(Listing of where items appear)
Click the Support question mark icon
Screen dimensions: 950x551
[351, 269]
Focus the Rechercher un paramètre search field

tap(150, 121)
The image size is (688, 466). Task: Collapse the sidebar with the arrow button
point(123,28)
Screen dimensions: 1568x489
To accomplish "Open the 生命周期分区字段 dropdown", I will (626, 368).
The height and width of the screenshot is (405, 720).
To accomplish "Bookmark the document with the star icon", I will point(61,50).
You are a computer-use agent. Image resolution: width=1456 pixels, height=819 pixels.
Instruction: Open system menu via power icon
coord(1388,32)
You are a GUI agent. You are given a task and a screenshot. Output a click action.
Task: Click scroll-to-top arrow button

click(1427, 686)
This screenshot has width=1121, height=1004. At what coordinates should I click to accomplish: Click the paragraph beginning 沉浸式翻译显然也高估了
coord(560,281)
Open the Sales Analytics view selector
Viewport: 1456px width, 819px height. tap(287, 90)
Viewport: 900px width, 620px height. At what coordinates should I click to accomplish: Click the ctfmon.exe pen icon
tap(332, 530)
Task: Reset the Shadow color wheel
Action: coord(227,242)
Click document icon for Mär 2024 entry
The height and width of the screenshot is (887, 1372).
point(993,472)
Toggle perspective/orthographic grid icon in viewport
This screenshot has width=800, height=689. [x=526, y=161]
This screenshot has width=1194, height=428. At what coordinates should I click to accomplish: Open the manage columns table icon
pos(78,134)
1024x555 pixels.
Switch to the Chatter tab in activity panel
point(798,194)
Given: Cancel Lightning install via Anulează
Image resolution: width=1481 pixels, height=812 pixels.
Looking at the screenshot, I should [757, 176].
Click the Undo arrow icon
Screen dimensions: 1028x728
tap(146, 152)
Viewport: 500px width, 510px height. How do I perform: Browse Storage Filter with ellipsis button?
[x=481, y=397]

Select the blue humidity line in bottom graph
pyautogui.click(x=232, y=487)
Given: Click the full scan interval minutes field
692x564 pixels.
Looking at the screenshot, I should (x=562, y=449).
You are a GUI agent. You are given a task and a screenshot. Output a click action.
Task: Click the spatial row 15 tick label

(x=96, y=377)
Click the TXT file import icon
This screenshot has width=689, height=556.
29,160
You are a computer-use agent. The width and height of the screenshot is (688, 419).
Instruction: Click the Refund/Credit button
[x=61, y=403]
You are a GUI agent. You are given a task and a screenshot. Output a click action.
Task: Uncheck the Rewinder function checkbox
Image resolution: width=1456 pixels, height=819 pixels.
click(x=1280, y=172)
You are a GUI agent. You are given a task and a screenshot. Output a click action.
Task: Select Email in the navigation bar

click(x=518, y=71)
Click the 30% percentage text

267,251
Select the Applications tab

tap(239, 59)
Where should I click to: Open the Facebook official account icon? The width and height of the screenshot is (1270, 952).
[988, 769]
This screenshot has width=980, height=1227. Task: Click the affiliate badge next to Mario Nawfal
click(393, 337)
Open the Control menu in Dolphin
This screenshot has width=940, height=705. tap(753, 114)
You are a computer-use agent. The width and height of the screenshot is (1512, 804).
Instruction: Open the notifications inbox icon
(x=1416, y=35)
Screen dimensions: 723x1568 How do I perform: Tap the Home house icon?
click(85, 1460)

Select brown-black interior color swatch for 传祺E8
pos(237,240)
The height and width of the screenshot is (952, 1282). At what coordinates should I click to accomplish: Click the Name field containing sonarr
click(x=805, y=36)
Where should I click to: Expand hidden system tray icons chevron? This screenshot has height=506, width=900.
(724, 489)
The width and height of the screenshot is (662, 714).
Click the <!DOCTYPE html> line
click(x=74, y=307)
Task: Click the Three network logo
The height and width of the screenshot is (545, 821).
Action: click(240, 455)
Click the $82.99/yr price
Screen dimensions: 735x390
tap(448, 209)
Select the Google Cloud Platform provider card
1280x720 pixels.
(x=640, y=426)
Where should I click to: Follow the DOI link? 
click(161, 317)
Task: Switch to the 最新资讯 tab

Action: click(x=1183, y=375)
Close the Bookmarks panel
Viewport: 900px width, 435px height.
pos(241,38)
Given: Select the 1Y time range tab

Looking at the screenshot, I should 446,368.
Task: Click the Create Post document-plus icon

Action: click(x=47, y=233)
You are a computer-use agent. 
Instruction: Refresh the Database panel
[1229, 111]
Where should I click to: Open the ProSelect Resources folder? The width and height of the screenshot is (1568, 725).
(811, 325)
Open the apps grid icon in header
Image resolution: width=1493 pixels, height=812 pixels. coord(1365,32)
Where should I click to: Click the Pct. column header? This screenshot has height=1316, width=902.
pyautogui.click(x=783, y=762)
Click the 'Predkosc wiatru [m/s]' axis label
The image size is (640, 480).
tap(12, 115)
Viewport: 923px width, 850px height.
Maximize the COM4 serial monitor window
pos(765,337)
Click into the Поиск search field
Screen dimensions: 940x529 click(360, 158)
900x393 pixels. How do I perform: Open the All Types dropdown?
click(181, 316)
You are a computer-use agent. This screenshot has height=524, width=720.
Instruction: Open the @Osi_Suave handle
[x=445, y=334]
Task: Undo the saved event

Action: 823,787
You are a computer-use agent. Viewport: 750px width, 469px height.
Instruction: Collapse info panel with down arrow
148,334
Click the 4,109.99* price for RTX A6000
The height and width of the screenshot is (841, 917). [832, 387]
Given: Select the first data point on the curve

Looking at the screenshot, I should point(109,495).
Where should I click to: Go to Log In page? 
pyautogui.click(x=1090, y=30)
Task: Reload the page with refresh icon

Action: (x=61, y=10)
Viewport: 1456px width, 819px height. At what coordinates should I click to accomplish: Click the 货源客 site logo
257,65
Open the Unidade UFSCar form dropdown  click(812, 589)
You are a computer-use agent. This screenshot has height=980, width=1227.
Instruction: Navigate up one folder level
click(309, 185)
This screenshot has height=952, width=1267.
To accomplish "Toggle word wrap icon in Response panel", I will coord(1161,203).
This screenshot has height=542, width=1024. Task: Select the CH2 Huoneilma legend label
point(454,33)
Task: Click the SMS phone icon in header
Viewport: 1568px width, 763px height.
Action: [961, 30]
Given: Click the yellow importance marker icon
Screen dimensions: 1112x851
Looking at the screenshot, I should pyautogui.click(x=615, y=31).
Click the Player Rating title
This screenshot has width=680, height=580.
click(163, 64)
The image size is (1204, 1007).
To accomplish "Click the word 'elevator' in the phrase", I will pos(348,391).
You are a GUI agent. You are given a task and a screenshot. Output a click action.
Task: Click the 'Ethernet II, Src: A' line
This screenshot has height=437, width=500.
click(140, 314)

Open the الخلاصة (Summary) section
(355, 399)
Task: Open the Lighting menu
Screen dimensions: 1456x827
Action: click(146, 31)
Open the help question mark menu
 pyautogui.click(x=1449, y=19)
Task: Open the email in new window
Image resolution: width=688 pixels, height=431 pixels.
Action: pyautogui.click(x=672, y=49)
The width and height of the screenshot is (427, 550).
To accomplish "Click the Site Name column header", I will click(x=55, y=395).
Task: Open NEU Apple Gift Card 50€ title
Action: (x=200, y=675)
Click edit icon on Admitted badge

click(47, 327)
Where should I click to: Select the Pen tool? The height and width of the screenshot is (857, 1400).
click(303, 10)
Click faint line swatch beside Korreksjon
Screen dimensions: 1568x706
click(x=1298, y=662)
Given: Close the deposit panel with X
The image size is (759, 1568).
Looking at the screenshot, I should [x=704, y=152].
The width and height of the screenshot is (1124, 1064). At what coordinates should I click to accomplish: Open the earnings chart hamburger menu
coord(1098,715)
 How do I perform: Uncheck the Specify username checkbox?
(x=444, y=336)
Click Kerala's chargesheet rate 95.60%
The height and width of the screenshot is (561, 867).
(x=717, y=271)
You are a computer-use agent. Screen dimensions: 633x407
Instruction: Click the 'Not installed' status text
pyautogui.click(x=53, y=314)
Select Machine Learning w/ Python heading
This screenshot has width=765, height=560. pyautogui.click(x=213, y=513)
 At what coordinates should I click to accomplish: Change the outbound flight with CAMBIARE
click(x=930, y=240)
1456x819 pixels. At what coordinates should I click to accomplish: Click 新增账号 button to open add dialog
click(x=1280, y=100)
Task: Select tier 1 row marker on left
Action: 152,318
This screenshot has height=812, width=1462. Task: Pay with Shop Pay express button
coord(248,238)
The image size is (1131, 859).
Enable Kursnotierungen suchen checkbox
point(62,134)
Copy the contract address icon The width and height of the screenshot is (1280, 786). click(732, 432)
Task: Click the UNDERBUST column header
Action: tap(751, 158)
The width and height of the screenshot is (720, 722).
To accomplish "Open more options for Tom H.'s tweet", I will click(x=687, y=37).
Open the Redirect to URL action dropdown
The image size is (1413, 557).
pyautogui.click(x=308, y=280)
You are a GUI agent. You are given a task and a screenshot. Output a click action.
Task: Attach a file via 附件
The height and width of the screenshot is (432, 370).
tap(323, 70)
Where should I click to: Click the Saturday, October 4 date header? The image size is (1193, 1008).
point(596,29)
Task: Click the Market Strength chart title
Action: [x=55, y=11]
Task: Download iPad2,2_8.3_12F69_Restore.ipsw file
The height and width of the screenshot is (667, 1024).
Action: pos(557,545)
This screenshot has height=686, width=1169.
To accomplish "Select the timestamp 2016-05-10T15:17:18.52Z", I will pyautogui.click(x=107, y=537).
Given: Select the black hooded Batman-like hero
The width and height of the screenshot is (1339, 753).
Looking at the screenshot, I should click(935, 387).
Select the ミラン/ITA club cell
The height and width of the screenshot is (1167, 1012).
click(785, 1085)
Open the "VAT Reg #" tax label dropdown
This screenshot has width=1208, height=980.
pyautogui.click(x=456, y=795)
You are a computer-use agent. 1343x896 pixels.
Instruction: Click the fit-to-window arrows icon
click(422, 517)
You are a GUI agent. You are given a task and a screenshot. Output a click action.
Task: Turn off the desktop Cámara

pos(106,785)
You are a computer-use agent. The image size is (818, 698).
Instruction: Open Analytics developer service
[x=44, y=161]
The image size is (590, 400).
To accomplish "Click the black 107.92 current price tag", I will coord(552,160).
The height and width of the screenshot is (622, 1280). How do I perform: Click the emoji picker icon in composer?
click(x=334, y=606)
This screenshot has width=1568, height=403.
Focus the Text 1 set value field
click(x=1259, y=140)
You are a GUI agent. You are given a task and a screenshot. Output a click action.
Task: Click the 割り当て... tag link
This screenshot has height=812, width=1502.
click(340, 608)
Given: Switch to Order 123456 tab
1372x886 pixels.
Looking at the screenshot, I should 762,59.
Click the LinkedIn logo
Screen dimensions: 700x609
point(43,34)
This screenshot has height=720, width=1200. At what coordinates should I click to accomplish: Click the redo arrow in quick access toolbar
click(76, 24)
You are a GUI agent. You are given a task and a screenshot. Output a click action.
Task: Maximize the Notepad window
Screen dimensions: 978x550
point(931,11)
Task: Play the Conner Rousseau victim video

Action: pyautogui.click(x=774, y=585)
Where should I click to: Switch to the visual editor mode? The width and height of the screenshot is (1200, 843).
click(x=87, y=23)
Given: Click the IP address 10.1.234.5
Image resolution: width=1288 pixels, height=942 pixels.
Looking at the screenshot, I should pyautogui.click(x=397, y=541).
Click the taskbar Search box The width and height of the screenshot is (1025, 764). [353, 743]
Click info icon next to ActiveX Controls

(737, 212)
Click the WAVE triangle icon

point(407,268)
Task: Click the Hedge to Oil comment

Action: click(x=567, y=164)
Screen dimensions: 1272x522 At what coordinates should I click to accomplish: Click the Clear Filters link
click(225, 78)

Goal
Write out the listing above word for word, starting at its first line and stopping after the line that contains "will (626, 368).".

Complete response
Click the Support question mark icon
Screen dimensions: 950x551
[351, 269]
Focus the Rechercher un paramètre search field

tap(150, 121)
The image size is (688, 466). Task: Collapse the sidebar with the arrow button
point(123,28)
Screen dimensions: 1568x489
To accomplish "Open the 生命周期分区字段 dropdown", I will (626, 368).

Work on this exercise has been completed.